Even if Snowden had been on board the aircraft, you don't force the head of state of a sovereign nation into making an emergency landing and then, to insult the Bolivians even more, have the Spanish ambassador to Austria search the plane to make sure Snowden is not on board. This whole mess must be playing real well in the global press. Even countries that aren't real fond of Bolivia or its current president have to be wondering if they'd merit the same treatment. In short, it was practically guaranteed that right after that news came out, there'd be at least one South American country rolling out the Welcome mat for Snowden. It's actually not much of a surprise that it's Venezuela; they've got nothing to lose when it comes to the U.S. Our government has been making theirs sound like Evil Incarnate ever since the citizens of Venezuela elected an overtly socialist government.

Then when you toss in the fact that creating an international diplomatic incident that's going to have fallout for years to come also has the effect of making Snowden seem a lot more important than President Obama had been implying he was -- remember Obama's speech a few days ago in which he laughed at the idea of using any extraordinary means of getting at Snowden? He was trying to suggest Snowden isn't at all important, someone really not worth worrying about. Well, if Snowden is no big deal, why go through the trouble of pissing off a whole bunch of Latin American countries? Maybe there's more to Snowden (whom I've viewed as basically a fantasist with delusions of importance) than meets the eye.

Thursday, July 4, 2013

The Dodo, the passenger pigeon, and Palmer penmanship

There's been a fair amount of online chatter, some of it quite nasty, about Rachel Jeantel's recent testimony in the George Zimmerman trial in Florida. Ms. Jeantel admitted on the witness stand that she cannot read cursive writing. This has caused quite a few people to mock her as illiterate. Well, it's pretty obvious she's not alone.

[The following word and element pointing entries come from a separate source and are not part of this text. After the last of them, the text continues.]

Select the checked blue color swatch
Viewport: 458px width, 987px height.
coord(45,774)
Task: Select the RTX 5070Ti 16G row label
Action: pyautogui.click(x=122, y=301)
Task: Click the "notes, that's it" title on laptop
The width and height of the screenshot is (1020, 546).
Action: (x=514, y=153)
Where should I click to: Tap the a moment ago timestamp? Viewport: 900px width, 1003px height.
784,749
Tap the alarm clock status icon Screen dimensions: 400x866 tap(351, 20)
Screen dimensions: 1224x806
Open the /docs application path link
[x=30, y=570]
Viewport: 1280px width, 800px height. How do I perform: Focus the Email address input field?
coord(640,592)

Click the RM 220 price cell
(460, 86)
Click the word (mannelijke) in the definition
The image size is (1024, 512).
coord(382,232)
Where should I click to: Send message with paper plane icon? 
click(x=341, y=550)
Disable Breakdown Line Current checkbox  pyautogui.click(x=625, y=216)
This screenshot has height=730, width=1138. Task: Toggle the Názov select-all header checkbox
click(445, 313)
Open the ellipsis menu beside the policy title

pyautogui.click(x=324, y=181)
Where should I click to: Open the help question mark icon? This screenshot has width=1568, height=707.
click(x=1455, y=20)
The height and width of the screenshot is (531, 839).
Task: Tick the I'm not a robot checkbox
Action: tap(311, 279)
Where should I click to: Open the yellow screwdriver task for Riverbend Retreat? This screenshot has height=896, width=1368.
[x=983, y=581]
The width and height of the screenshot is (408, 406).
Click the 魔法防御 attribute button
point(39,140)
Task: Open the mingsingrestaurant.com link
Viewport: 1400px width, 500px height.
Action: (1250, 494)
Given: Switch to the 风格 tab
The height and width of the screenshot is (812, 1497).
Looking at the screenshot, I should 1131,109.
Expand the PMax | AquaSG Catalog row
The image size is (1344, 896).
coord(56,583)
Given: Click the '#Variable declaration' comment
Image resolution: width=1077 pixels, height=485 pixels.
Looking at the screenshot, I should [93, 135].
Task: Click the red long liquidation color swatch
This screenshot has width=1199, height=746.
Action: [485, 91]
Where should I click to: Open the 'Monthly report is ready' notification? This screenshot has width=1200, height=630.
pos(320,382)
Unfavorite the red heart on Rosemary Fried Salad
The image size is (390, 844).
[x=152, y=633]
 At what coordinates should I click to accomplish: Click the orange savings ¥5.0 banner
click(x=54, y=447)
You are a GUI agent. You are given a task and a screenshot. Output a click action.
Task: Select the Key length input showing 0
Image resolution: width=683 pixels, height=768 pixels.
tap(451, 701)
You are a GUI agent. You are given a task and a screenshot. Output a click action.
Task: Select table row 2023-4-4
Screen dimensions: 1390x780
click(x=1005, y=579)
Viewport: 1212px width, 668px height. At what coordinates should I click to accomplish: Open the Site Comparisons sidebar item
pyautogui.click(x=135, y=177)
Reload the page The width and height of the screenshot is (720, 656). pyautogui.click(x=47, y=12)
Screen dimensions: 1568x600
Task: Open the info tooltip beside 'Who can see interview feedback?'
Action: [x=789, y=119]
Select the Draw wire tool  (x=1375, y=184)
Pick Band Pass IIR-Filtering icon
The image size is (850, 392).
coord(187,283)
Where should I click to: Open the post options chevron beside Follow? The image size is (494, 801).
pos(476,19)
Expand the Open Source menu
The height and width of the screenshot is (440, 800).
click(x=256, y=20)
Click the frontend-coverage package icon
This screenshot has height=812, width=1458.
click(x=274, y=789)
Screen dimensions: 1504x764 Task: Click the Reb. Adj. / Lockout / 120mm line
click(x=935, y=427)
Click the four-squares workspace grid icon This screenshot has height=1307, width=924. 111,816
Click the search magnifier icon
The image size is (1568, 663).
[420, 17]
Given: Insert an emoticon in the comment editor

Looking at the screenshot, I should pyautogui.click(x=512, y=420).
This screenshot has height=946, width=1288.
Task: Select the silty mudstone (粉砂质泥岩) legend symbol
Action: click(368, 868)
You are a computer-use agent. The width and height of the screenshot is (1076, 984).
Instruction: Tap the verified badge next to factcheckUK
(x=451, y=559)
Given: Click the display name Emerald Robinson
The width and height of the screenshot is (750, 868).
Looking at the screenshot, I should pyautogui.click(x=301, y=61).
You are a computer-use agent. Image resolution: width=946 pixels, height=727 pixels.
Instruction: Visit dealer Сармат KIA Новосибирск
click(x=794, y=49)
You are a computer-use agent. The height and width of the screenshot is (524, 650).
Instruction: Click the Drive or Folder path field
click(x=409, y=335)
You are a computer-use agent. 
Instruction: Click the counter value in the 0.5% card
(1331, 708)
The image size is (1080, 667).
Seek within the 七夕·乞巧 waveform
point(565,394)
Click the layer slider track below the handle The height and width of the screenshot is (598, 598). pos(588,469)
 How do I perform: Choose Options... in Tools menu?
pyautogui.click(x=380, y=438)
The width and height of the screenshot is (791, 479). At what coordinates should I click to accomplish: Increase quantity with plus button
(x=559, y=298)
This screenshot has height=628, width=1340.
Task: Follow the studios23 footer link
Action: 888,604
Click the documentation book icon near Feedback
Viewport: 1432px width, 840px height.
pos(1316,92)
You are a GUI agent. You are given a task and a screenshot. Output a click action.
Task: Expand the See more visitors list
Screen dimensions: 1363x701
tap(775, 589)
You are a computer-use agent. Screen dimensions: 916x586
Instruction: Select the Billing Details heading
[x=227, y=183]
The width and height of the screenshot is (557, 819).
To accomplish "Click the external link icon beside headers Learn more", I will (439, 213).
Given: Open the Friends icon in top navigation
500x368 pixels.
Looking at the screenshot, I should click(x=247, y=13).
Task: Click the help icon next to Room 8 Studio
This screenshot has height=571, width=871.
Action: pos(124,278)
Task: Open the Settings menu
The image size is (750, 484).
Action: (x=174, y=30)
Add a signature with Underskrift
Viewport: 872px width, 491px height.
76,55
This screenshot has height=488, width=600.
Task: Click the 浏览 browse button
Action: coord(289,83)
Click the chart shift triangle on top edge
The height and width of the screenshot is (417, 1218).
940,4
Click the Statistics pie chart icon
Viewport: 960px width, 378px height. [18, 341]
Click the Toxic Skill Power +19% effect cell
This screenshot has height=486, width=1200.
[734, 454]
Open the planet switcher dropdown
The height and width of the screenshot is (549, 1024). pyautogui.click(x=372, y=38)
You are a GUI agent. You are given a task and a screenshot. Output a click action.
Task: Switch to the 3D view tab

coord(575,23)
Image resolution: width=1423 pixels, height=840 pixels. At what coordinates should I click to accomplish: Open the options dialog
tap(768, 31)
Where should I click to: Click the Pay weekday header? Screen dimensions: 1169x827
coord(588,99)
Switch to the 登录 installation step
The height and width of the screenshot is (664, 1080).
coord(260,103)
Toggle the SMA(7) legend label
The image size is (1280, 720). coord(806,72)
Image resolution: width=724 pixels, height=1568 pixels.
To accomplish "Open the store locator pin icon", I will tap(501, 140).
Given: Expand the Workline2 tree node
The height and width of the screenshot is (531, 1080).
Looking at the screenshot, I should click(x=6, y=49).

The S.O. and I were down in Eagle River, Wisconsin, yesterday to help the now 12-year-old grandson celebrate his birthday. A fair number of his friends were there, too. Coincidentally, his mother has been going through  the kids' books in the house, some of which were purchased for Logan fairly recently and some for his older brother back in the '90s. One of the books I noticed was The Ledgerbook of Thomas Blue Eagle -- it's a book written from the perspective of a Lakota youth who ends up being shipped off to the Carlisle Indian School in the late 19th century. It's a gorgeous book, beautifully printed, and tells an interesting and heart-wrenching story. It received a Christopher Award in 1995. And here's the thing: it's printed in cursive.

It's absolutely perfect cursive, but it's cursive nonetheless. Seeing the cursive printing in the book led to us talking about Ms. Jeantel and her admission that she couldn't read cursive. So we started wondering just how common that was. We called Logan and his cronies over. The kids ranged in age from 12 to 14. Two of them admitted outright they couldn't read it, a couple could make out words if they worked at it, and one could read it fairly easily. She stumbled a few times, but she could read it. These kids are in middle school, heading into 7th and 8th grades, and they were stumbling over a book written for kids in grades 4-6.

This led to Logan's mother (aka our Oldest Daughter) mentioning that back when she worked in a restaurant a few years ago, they had trouble with some of the high school students who worked busing tables or as waitresses. If a label or an order ticket wasn't in block printing, they couldn't read it. One girl kept screwing up orders and finally admitted she couldn't read the labels on the salad dressing bottles because they were in cursive script. This solved another mystery for me: why the graphics on commercial products more and more look like they're being marketed to 6-year-olds. 

You know, I can understand not teaching penmanship in school anymore, but not teaching kids how to read cursive? That's bizarre. In a few years the government won't have to classify anything as Secret; all they'll have to do is print everything in Edwardian script.